A implementação do turismo nas áreas rurais, como afirma Carvalho (2009:171), “deve ser entendida como uma das vias complementares que se pretende incentivar num contexto de marginalização económica e social de grande parte dos territórios rurais, através de diferentes políticas, instrumentos e iniciativas, tendo em vista converter valores naturais e culturais em valores económicos”.
            Assim como os espaços rurais ganharam bastante (e continuam a ganhar) com a integração do turismo no seu quotidiano, também as áreas de montanha ganham essa visibilidade assumindo-se, de igual modo, como novas escolhas geográficas e uma excelente alternativa ao turismo massificado.
            Como bem faz notar Carvalho (2009:193) “o atual interesse geográfico pelas áreas de montanha está relacionado com a fragilidade destas áreas e com os seus recursos naturais e culturais, bem como a reconversão e a reorientação funcionais que procuram ultrapassar a crise social, económica e territorial que atinge, no geral, as montanhas”.
            A redução dos habitantes e da população residente nas áreas de montanha, que se tem verificado nas últimas décadas, colocam em evidência os problemas de degradação que se verificam nas áreas de montanha. Como via de resolução destes problemas e destes fatores de risco, a integração das áreas de montanha como espaços de potencial turístico podem reduzir e acabar com o abandono destes espaços, podendo ainda reabitar algumas áreas já abandonadas, dando-lhes hipóteses de poder competir com outras áreas, e revitalizando-as.

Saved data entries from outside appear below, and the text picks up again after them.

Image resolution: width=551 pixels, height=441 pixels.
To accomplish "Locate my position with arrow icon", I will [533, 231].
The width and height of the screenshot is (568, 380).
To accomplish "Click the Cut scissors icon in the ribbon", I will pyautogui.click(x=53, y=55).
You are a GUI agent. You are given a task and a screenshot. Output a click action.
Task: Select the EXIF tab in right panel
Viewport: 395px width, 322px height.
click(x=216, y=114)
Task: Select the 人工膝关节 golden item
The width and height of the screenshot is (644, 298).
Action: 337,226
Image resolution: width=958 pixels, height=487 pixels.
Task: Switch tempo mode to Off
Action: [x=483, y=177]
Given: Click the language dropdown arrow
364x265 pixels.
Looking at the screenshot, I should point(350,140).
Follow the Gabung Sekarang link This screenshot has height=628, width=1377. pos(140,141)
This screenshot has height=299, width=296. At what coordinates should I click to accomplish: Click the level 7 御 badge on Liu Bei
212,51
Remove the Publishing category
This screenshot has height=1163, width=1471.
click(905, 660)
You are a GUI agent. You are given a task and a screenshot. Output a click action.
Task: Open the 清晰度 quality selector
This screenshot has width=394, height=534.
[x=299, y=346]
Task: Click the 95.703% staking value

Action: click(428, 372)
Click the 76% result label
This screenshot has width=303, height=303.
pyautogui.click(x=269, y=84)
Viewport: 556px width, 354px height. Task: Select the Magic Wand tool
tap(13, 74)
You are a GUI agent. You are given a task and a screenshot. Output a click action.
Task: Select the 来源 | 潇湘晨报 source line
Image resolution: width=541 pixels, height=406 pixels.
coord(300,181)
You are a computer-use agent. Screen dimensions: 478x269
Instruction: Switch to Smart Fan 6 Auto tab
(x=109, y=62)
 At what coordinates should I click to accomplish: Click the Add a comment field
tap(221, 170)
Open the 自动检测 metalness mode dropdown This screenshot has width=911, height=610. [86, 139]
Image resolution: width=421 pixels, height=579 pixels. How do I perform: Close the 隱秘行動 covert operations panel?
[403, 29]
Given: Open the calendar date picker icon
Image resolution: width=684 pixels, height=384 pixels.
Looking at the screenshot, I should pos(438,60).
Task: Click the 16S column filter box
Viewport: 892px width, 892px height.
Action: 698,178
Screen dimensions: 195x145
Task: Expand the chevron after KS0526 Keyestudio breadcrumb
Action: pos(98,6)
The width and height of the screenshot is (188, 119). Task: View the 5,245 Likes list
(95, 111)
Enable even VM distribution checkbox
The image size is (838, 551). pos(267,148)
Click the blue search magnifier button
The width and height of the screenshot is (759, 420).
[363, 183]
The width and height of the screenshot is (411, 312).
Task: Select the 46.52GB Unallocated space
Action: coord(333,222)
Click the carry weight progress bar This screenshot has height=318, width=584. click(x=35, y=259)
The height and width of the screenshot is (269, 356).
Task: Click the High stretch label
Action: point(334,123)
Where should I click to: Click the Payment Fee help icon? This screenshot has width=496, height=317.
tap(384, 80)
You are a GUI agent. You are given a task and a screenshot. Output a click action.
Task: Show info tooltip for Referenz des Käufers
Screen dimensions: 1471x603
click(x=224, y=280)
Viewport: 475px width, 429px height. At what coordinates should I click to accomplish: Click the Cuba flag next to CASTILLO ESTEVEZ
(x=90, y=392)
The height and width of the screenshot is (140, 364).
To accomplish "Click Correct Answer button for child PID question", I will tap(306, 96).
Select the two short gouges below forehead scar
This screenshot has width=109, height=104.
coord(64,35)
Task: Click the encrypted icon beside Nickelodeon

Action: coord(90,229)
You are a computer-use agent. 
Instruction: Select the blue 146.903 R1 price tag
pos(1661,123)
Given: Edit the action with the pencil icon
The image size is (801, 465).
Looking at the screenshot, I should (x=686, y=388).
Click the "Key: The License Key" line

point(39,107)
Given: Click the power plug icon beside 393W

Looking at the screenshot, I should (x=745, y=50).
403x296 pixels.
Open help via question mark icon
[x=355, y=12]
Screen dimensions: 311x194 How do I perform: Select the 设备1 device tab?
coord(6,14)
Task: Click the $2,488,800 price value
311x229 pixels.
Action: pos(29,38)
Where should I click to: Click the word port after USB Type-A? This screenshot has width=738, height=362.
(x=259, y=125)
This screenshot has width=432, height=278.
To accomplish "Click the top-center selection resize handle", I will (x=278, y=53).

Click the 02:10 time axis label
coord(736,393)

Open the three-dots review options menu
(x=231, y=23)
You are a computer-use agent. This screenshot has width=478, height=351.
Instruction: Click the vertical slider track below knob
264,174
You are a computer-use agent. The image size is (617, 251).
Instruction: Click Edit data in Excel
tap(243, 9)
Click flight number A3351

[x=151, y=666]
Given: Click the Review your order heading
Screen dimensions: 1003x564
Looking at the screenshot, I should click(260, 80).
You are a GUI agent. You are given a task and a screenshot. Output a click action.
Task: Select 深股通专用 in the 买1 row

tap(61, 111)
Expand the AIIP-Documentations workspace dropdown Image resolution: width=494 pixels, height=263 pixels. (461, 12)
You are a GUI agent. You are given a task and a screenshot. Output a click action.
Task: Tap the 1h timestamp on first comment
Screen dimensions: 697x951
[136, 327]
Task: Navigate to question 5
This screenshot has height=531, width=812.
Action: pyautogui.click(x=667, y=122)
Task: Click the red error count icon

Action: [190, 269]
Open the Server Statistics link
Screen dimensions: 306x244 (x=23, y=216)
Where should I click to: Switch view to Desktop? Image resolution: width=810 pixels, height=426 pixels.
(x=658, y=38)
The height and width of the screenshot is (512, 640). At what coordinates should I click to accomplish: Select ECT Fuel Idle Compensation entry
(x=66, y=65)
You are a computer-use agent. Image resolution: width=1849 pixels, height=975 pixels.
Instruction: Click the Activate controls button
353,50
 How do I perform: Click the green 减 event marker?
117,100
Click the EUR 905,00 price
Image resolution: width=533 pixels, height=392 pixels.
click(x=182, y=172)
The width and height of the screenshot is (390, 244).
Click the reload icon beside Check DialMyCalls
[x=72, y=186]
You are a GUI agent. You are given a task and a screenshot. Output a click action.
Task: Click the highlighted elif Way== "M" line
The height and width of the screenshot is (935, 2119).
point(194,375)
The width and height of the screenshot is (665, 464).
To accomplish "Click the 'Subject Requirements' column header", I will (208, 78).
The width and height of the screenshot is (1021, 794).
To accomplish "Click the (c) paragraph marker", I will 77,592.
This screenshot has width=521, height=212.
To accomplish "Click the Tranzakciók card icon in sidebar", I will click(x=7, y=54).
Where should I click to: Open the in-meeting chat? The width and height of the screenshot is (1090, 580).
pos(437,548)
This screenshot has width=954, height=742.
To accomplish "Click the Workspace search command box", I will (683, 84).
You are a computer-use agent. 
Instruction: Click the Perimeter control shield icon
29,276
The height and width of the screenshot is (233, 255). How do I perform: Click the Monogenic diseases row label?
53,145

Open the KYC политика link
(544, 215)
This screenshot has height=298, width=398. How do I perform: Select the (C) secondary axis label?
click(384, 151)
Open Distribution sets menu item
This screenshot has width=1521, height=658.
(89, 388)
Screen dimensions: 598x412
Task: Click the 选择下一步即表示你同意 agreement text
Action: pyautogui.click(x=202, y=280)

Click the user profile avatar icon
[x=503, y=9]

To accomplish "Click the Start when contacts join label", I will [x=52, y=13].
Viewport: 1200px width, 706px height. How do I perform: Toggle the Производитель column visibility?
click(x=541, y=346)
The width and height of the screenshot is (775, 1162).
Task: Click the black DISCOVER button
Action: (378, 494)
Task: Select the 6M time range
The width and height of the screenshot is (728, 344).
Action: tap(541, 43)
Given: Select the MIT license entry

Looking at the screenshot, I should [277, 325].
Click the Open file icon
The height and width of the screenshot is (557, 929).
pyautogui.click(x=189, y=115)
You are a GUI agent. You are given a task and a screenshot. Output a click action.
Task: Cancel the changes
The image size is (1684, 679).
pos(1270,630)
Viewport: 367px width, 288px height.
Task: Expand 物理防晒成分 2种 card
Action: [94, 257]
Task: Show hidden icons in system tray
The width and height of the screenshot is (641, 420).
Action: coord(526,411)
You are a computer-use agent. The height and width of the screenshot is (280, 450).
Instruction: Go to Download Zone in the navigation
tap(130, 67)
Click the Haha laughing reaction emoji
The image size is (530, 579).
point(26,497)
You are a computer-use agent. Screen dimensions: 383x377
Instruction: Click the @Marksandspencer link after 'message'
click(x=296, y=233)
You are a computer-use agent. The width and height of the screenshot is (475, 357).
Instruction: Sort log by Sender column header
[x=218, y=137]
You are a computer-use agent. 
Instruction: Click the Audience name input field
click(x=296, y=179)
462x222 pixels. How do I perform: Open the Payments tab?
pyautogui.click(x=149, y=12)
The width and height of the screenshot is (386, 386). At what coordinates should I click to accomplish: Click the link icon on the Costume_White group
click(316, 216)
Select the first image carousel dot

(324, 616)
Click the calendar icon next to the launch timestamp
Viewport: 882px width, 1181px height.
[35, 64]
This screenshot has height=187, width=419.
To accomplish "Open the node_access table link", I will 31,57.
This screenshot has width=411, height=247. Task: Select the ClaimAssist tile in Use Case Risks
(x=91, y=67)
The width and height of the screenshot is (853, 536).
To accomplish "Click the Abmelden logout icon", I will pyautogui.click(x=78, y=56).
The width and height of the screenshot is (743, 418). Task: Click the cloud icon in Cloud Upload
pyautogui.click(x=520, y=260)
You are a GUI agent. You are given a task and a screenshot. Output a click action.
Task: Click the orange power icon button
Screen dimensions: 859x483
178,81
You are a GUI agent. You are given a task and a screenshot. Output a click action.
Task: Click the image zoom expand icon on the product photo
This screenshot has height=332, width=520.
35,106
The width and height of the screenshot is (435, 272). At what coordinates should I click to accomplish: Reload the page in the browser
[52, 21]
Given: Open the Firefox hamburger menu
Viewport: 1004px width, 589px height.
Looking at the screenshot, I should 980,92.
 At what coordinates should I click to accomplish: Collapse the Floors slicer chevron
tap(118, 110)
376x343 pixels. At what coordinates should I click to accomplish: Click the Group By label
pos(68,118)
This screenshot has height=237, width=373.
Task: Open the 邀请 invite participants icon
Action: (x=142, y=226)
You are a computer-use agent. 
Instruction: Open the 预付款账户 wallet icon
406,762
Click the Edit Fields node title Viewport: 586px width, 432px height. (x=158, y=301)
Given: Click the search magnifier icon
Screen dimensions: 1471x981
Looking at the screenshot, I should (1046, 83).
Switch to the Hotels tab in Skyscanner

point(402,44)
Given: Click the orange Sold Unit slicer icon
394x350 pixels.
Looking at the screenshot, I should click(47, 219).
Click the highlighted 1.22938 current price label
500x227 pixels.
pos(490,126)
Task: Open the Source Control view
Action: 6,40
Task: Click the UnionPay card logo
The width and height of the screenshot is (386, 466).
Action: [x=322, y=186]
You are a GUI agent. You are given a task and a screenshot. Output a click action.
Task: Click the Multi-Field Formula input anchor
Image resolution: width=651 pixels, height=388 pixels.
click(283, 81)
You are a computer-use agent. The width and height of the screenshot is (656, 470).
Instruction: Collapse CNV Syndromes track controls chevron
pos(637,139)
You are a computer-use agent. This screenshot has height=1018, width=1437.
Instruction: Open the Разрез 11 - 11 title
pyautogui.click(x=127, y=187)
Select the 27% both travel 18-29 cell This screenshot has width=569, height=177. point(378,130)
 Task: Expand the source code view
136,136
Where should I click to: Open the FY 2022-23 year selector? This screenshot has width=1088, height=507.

            A possibilidade de o turismo poder “abraçar” as áreas de montanha poderá ainda resolver outro tipo de problemas, que sem a implementação do turismo nestas áreas seria extremamente difícil. Podemos referir, por exemplo, da possibilidade de dotar estas áreas com equipamentos coletivos, de serviços básicos e infraestruturas, sendo importante referir que em muitas áreas de montanha, antes da chegada da perspetiva do turismo, nem sequer havia eletricidade. O turismo pode ainda criar condições favoráveis à criação de emprego, de alguma riqueza económica e, até mesmo, de alguma autonomia dos espaços rurais e de montanha em relação ao exterior, podendo ainda atrair atividades económicas capazes de fixar população nestas áreas. Resumindo, a atividade turística pode funcionar como alavanca dinamizadora da economia dos territórios de montanha (Carvalho, 2009:152).

1 “Le loisir est un ensemble d’occupations auxquelles l’individu peut s’adonner de plein gré, soit pour se reposer, soit pour se diverter, soit pour développer son information ou sa formation désintéressée, sa participation sociale volontaire ou sa libre capacite créatrice après s’être dégagé de ses obligations professionalles, familiales et sociales” (Dumazedier, 1962; citado por Pinto, 2004:52).

2 O termo lazer e os termos entrosados (ócio e recreação) e a expressão tempo livre, embora tenha, numa análise particular, valores simbólicos e significados distinguíveis, são, na visão de Santos (1996; citado por Pinto, 2004:52), vocábulos que, “na sua diversidade, têm subjacente uma realidade comum: entrecruzamento de um tempo de não trabalho (ocupação em actividades exteriores ao foro laboral, familiar…) e do espaço da sua aplicação (casa, ar livre, praia, montanha, termas, equipamentos desportivos, equipamentos culturais) ”.